Starting at the line that holds "Image resolution: width=358" and stopping at the line that holds "Task: Sort table", restate the records below word for word, with both of those lines included.

Provided data ▸
###

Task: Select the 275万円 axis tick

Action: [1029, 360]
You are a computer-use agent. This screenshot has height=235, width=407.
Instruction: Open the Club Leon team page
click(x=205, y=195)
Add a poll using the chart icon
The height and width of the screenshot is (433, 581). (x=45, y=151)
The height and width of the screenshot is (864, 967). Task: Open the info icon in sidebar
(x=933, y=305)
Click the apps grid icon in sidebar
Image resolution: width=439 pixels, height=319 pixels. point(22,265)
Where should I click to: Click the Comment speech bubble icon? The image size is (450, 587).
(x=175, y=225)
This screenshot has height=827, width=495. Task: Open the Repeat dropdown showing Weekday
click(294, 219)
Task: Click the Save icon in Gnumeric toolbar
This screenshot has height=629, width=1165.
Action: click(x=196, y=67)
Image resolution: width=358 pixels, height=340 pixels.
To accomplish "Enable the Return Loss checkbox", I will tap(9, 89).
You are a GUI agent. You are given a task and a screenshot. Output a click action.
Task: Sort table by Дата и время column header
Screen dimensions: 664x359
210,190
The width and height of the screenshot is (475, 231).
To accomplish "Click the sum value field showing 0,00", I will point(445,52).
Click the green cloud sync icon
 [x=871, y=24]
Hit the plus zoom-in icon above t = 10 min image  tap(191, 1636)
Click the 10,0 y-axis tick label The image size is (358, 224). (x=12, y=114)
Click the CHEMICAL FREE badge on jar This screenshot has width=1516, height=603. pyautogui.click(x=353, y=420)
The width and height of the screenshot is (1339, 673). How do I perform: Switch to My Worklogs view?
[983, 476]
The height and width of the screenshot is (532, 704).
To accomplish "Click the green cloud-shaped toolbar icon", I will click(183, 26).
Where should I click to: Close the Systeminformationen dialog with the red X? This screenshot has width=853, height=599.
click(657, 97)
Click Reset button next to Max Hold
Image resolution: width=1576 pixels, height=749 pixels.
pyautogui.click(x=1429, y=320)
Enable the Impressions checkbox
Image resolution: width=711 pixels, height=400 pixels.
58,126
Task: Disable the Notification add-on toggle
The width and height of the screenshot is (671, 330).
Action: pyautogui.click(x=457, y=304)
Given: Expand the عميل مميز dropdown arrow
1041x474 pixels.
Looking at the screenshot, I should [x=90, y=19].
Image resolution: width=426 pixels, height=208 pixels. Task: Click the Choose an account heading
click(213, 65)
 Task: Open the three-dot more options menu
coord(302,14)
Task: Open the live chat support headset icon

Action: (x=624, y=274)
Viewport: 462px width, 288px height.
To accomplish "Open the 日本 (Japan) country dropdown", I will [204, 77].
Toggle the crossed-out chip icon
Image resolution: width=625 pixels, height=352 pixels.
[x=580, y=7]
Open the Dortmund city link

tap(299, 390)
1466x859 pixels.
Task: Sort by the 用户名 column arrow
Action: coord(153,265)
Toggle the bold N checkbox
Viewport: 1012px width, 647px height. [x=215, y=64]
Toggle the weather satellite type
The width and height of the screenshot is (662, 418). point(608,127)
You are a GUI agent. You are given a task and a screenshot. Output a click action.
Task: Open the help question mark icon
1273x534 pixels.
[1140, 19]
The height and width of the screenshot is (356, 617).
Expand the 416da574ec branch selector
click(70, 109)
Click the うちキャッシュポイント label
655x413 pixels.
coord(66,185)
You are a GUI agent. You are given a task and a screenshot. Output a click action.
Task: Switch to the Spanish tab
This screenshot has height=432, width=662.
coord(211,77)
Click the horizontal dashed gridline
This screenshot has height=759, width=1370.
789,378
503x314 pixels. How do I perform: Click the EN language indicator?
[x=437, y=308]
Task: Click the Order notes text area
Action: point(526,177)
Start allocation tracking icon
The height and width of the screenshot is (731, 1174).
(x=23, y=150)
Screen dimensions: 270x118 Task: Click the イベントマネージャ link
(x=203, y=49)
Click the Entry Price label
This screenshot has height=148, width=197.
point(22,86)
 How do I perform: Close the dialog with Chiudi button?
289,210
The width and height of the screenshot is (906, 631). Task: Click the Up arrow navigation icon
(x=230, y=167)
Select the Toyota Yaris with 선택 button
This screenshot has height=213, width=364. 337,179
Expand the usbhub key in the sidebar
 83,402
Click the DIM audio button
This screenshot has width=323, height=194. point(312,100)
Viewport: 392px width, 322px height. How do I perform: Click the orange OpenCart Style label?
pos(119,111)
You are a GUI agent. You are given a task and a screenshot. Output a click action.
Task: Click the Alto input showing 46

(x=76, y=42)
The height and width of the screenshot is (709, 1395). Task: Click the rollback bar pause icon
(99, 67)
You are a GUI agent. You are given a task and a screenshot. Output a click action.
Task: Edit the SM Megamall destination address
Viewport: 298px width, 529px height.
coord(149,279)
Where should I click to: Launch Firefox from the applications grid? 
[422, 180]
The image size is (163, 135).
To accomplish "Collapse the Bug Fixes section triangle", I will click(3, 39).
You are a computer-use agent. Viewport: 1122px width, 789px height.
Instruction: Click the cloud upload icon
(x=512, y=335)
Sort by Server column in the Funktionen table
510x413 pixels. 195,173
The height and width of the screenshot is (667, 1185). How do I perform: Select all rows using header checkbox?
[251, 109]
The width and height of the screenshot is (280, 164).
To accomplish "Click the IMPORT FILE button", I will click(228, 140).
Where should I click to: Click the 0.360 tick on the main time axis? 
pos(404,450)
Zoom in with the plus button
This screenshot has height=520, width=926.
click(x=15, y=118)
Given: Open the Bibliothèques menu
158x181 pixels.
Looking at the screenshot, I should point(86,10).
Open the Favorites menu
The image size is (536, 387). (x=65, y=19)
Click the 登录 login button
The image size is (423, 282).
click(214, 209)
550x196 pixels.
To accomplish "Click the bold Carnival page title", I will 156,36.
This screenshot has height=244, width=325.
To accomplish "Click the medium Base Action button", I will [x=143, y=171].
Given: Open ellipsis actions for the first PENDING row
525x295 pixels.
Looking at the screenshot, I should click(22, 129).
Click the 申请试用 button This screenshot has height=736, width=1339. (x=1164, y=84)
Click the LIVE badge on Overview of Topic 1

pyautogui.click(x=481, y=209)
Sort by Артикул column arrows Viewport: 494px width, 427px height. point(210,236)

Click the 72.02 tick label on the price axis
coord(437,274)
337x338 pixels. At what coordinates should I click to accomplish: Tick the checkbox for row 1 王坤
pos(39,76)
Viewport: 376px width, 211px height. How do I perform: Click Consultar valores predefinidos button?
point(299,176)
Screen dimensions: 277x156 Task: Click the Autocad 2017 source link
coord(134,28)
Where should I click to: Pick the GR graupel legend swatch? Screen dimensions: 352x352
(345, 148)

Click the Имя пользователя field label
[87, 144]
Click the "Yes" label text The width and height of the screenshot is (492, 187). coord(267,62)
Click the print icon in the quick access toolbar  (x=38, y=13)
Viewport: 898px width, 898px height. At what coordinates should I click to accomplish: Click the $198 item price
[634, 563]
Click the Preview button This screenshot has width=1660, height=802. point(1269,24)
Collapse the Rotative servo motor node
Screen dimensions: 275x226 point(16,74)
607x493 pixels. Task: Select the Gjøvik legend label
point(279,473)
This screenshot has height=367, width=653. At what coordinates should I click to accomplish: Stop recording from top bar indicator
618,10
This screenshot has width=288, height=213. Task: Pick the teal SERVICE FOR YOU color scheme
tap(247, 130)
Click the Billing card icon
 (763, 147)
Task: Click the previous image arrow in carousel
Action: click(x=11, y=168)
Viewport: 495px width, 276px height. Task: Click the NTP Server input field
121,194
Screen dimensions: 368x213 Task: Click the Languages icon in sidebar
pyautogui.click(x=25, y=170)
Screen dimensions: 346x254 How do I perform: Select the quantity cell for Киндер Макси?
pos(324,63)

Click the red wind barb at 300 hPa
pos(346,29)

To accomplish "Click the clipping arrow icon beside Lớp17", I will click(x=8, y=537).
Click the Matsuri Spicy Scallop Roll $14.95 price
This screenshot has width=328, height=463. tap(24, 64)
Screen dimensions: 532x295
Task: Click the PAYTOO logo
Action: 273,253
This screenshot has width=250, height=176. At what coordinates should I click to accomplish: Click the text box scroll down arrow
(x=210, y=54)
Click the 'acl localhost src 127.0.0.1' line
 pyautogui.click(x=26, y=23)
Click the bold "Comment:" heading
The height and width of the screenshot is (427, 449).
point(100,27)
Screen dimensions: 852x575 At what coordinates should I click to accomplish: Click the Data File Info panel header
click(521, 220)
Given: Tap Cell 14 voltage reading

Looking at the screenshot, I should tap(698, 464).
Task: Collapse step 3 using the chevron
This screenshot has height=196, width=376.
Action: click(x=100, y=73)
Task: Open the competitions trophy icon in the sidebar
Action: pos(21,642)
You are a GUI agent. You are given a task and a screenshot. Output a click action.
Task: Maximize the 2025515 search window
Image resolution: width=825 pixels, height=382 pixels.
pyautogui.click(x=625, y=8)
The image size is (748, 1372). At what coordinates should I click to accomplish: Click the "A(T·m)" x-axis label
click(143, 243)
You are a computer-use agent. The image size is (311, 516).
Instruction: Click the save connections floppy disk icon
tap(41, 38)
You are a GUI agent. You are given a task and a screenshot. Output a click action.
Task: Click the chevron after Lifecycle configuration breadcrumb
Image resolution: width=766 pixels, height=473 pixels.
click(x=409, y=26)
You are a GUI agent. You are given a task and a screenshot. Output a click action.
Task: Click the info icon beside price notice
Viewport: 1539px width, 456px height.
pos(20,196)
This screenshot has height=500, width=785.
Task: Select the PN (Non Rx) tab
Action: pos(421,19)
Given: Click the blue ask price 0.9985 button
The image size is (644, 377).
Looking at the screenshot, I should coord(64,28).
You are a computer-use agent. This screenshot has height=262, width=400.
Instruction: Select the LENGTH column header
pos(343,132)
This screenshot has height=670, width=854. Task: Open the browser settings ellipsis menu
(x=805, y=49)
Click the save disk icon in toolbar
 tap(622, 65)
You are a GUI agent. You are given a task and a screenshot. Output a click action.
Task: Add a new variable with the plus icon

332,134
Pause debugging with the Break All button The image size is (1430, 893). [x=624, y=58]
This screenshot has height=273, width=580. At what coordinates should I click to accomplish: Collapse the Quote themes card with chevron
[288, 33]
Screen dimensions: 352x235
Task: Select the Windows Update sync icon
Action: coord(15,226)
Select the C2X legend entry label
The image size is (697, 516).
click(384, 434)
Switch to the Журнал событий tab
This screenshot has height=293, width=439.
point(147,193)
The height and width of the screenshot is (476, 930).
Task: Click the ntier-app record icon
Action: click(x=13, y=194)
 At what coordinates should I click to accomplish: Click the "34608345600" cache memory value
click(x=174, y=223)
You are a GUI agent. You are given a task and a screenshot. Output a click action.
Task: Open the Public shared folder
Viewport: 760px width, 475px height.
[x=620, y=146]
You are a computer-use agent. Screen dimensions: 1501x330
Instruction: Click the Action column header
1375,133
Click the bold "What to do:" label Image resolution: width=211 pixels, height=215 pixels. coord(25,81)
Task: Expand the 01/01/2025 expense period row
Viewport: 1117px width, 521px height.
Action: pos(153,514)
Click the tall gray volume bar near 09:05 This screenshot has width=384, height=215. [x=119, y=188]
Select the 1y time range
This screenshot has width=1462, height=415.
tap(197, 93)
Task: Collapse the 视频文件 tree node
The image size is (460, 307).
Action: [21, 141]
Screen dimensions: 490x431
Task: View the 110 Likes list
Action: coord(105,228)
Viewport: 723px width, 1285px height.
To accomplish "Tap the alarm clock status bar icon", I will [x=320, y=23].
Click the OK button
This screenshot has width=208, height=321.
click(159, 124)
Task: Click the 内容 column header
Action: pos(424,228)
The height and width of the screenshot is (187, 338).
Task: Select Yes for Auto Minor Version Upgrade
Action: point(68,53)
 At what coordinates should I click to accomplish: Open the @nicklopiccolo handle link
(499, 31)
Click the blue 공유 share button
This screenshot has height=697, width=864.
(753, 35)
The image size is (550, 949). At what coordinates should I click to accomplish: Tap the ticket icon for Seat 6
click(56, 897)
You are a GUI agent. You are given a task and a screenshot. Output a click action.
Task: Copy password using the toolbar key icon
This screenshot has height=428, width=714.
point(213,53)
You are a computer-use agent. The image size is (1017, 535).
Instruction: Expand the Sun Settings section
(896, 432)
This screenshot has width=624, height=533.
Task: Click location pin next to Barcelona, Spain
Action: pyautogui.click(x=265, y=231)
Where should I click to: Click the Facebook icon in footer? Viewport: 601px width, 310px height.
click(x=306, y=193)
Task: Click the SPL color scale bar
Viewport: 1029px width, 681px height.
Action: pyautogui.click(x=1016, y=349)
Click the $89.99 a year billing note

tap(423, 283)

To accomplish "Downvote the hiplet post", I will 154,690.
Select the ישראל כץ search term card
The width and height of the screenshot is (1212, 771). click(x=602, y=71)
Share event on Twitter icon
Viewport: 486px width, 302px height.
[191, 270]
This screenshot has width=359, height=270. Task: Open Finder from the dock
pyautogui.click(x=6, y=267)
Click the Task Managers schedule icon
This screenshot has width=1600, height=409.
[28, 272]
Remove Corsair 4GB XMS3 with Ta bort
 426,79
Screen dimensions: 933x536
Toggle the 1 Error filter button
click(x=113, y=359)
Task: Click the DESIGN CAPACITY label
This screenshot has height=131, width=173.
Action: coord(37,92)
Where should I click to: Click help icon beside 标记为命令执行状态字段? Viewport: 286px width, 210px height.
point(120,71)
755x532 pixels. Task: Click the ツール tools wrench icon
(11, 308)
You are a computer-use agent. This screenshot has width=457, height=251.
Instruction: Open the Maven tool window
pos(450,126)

###

Exercise response ▸
Image resolution: width=358 pixels, height=340 pixels.
To accomplish "Enable the Return Loss checkbox", I will tap(9, 89).
You are a GUI agent. You are given a task and a screenshot. Output a click action.
Task: Sort table by Дата и время column header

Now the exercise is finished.